# Task:
Sort through the entries below and pull out lines containing the word "This".

•••

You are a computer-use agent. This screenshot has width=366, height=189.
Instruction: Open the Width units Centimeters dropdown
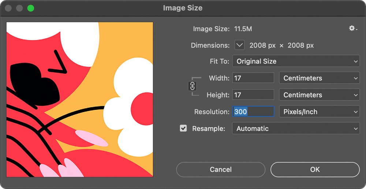click(x=319, y=78)
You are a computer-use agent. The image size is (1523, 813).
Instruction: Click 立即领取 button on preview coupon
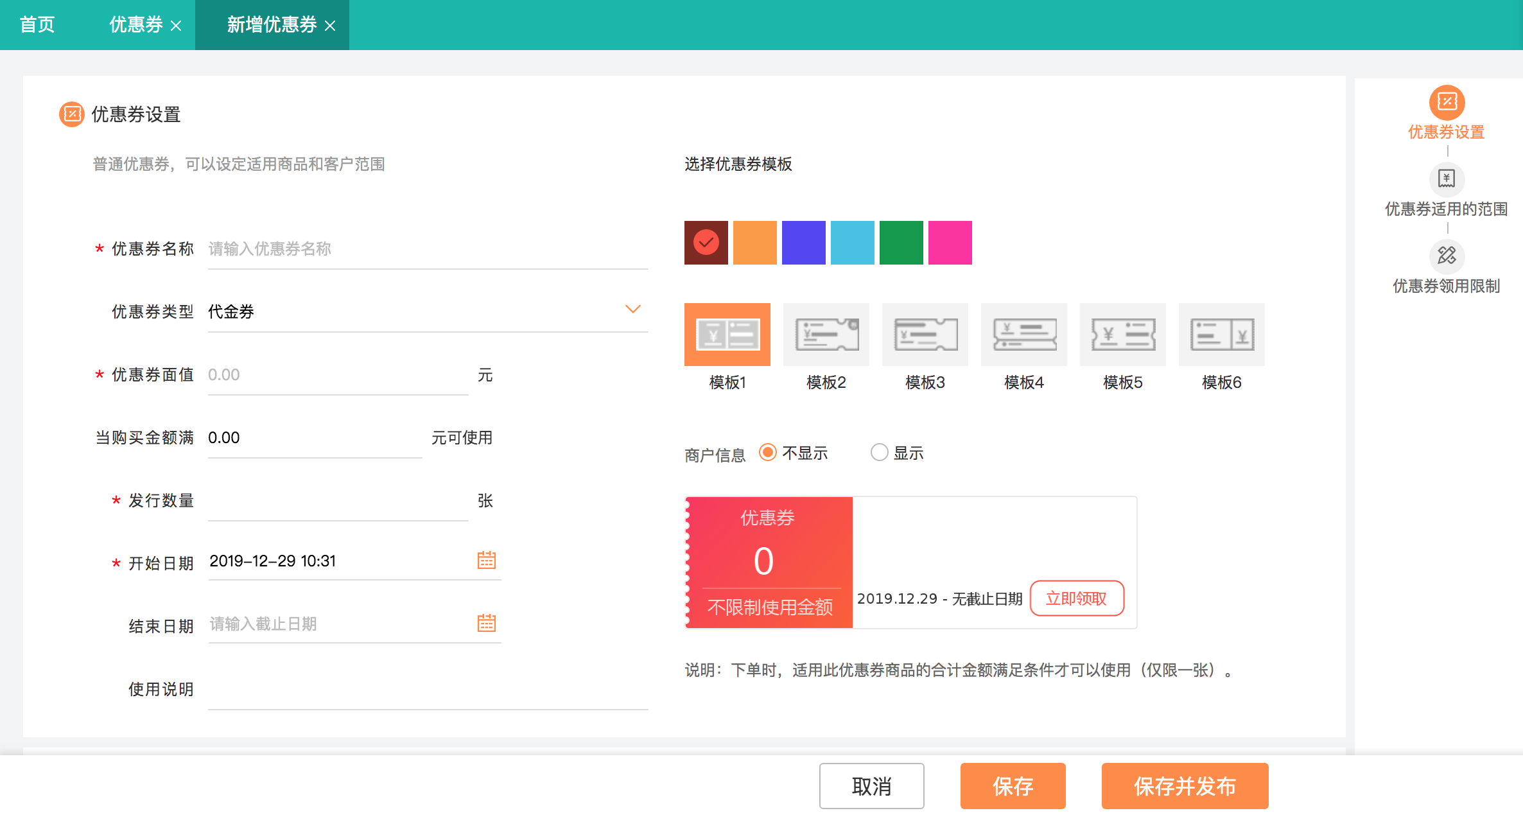[1077, 599]
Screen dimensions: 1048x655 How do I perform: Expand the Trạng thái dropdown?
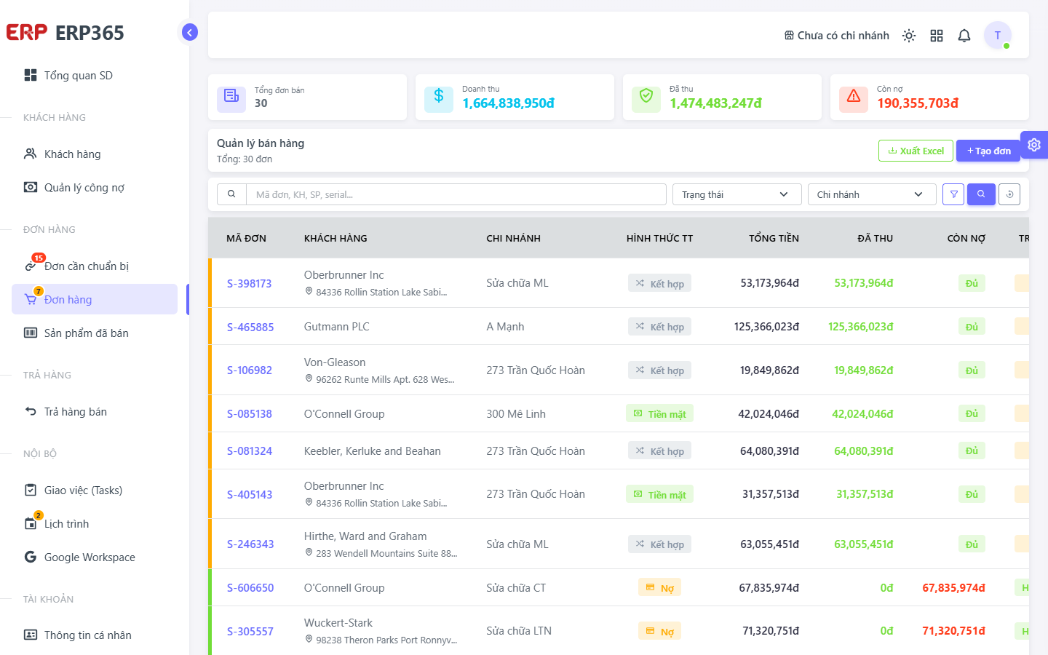[737, 194]
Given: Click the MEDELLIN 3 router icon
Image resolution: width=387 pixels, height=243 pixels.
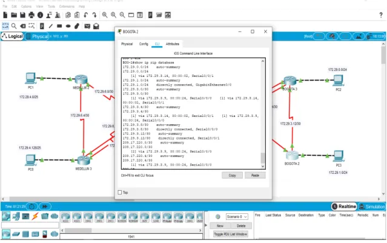Looking at the screenshot, I should click(x=84, y=161).
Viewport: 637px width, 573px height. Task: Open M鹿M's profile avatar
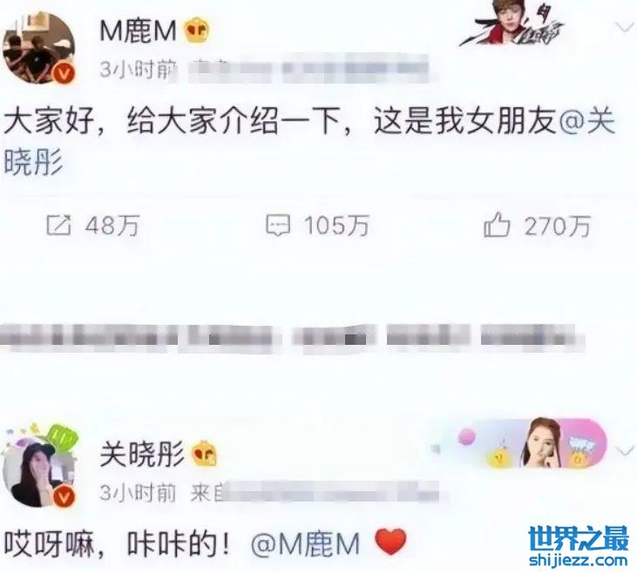[39, 48]
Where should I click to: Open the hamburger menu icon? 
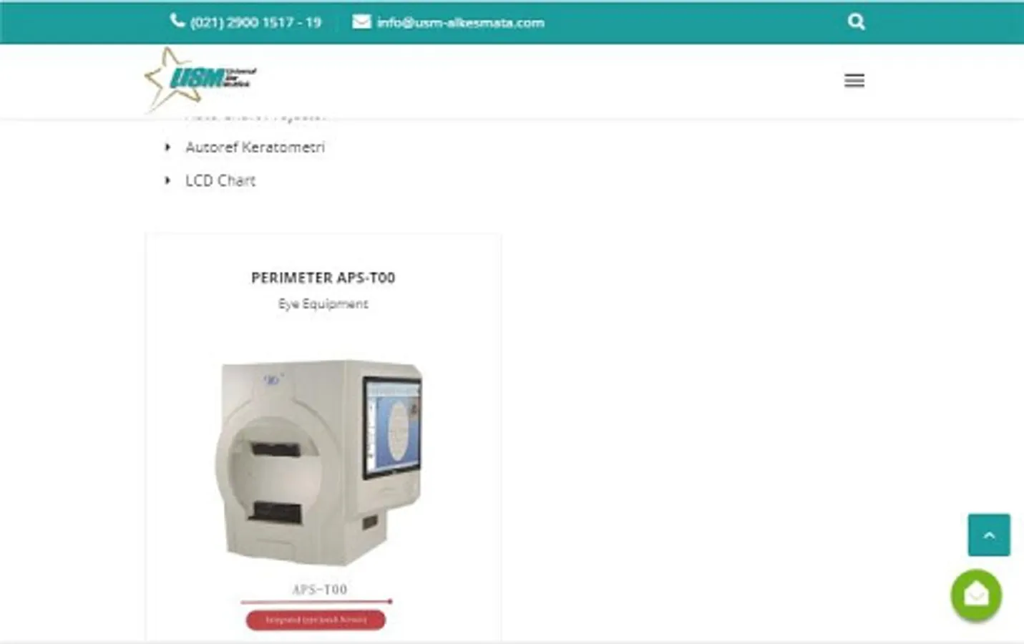point(854,80)
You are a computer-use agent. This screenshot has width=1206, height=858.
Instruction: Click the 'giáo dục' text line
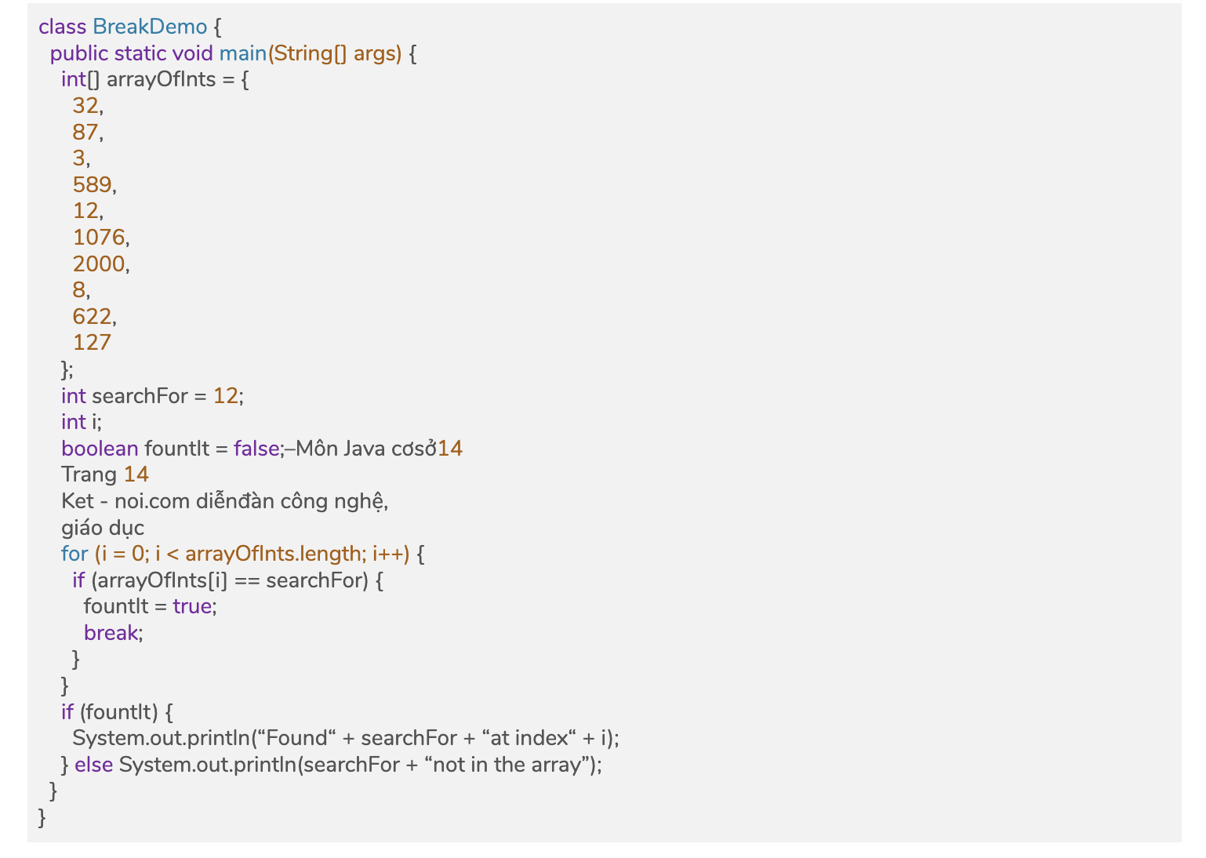click(103, 528)
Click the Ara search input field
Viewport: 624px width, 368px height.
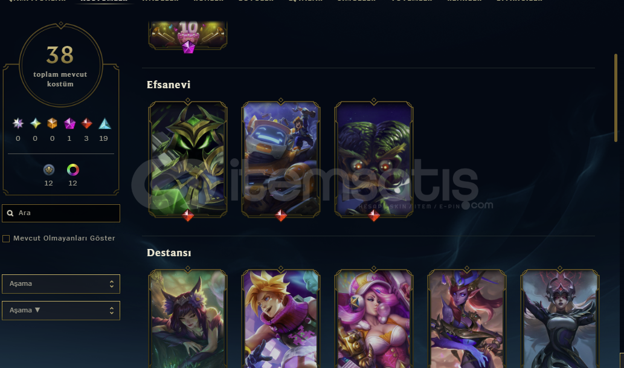[61, 213]
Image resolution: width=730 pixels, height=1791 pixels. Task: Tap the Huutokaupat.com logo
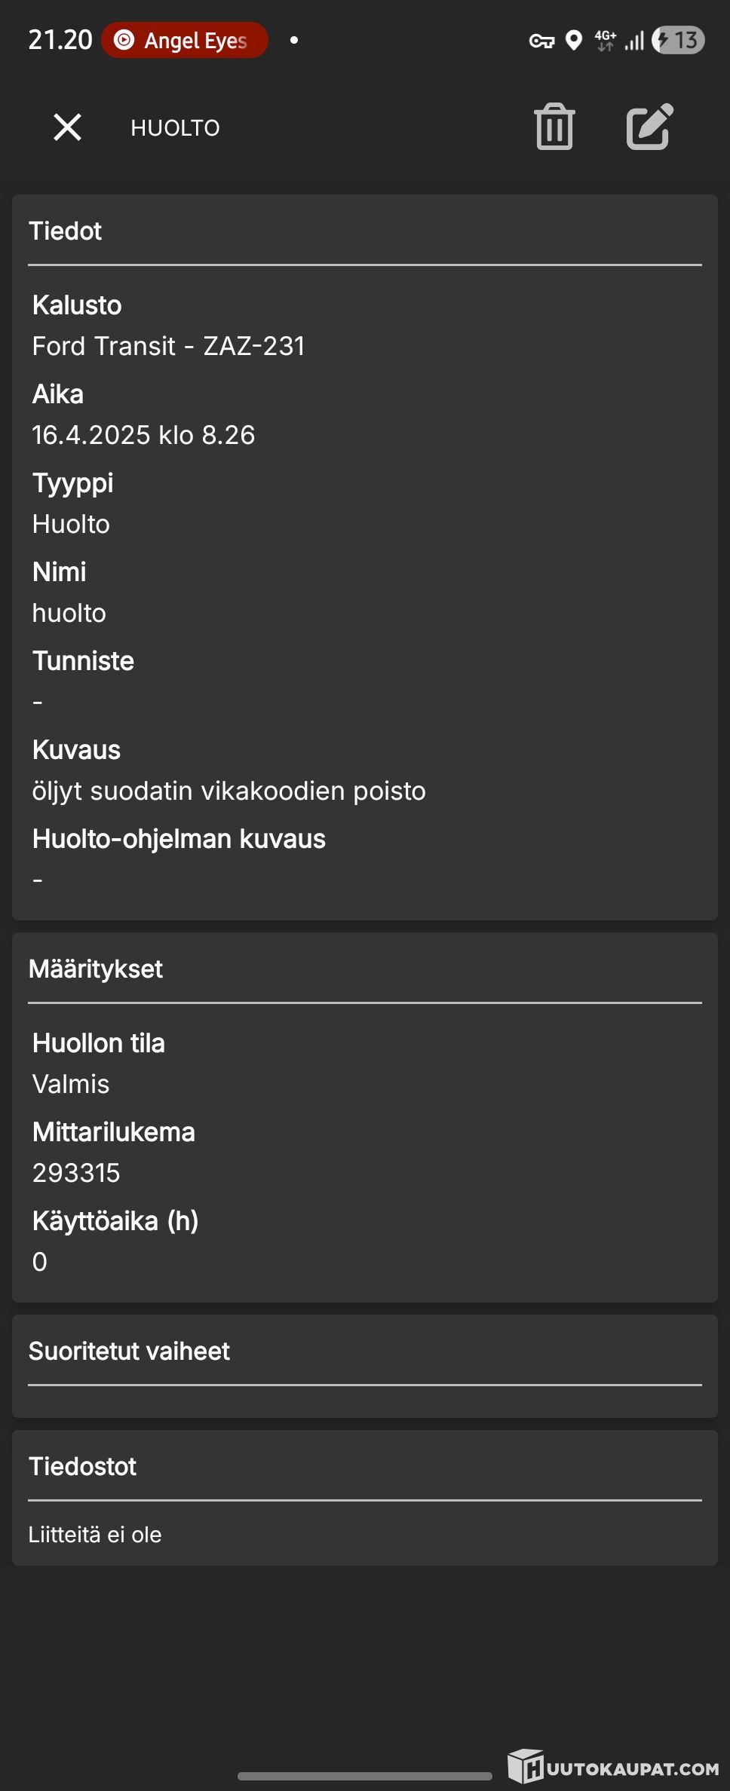(x=613, y=1767)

•••

# Exercise solution:
You are a computer-use agent. This screenshot has width=366, height=189.
You are a computer-use agent. This screenshot has width=1206, height=858.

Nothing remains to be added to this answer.